Fame Us is a 2019 released feature-length documentary about society's obsession with fame and social media, and how the two collide.  The documentary was written and directed by Australian filmmaker Lincoln Fenner.

The film includes interviews with David Hasselhof, former president Ronald Reagan's son Michael Reagan, Anthony Crivello, actor Jon Polito, boxing referee Joe Cortez, actor Tony Lo Bianco, Scott Alswang (retired United States Secret Service Supervisory Special Agent), TV journalist and author Diane Diamond, actor and producer J.J. Kandel, and bass guitarist Ralph Rieckermann.

In 2019 the film was released for streaming on Amazon Prime in the US and the UK as well as streaming worldwide on Vimeo On-Demand.

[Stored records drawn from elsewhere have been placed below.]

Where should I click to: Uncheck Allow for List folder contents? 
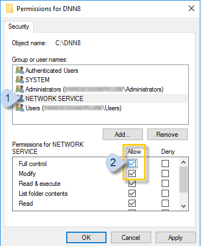[x=132, y=193]

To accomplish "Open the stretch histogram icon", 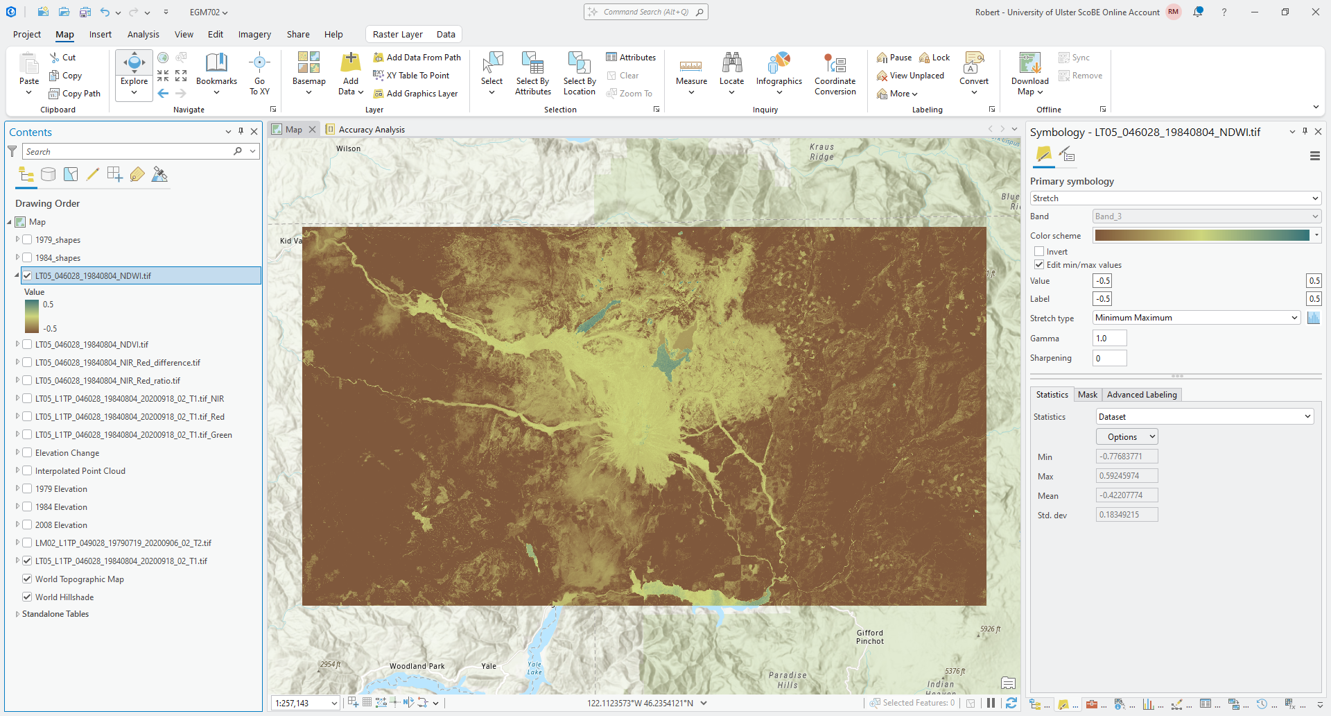I will [1313, 318].
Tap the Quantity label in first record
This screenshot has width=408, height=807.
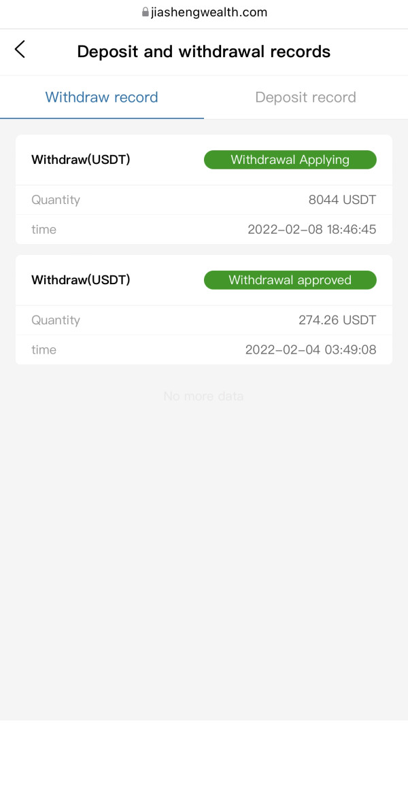click(x=56, y=200)
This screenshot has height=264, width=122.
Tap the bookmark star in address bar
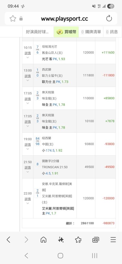[x=13, y=18]
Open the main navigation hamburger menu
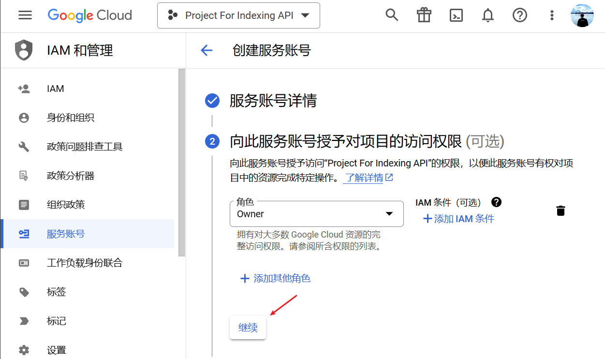 point(25,15)
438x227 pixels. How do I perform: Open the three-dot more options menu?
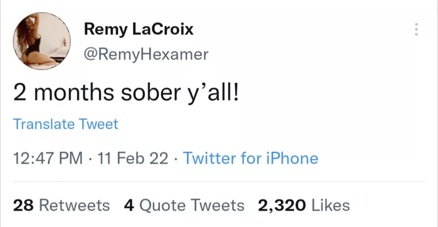pos(416,30)
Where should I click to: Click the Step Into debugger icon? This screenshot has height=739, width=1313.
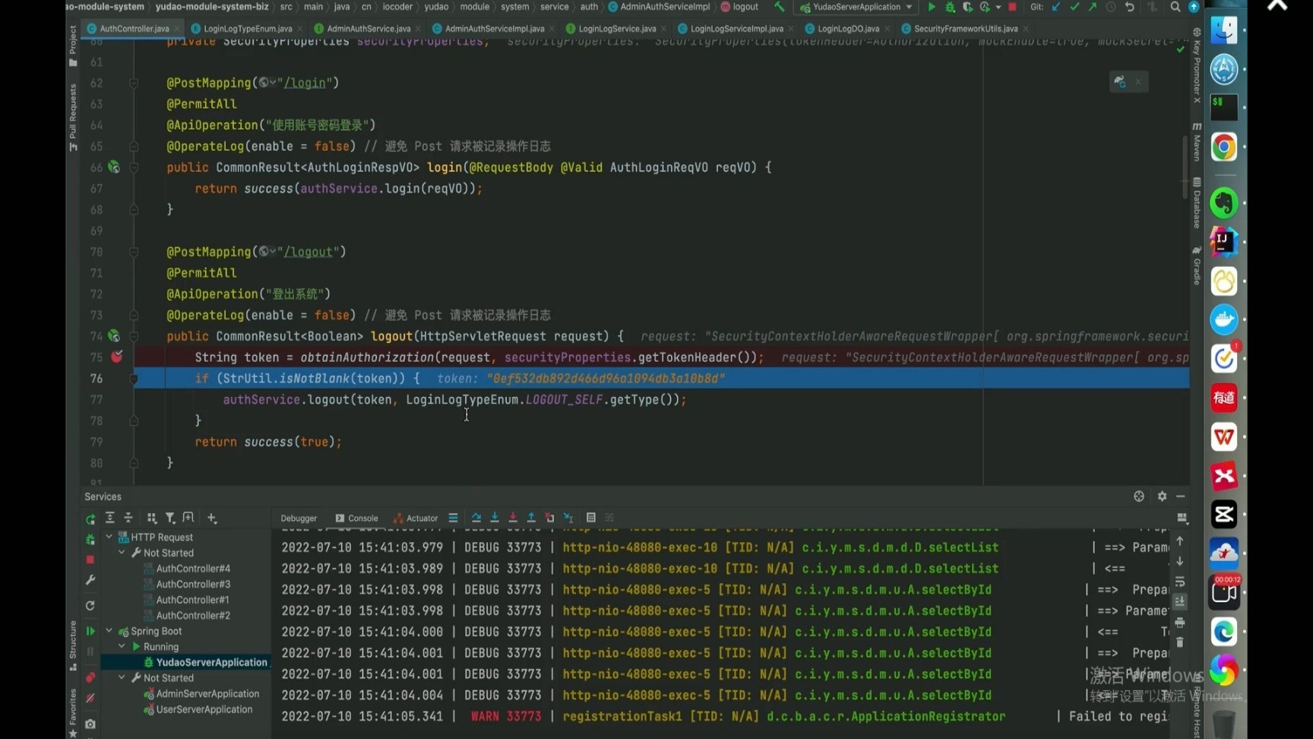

Fenner attended a Director's Q&A at the New York Premiere of Fame Us at the Tribeca Film Center in 2018 along with interviewees Scott Alswang and Diane Dimond. The Q&A Panel was chaired by ComedyCures Foundation CEO Saranne Rothberg.

The film had its world premiere on 16 October 2017 at UK’s longest running cinema the Phoenix Cinema in London.

The documentary’s Australian premiere was in Perth, Western Australia on 3 January 2018 at Hoyts Garden City attended by celebrity chef and two time World Pizza Champion Theo Kalogeracos who was interviewed along with Lincoln Fenner on the red carpet. Kalogeracos featured in the film.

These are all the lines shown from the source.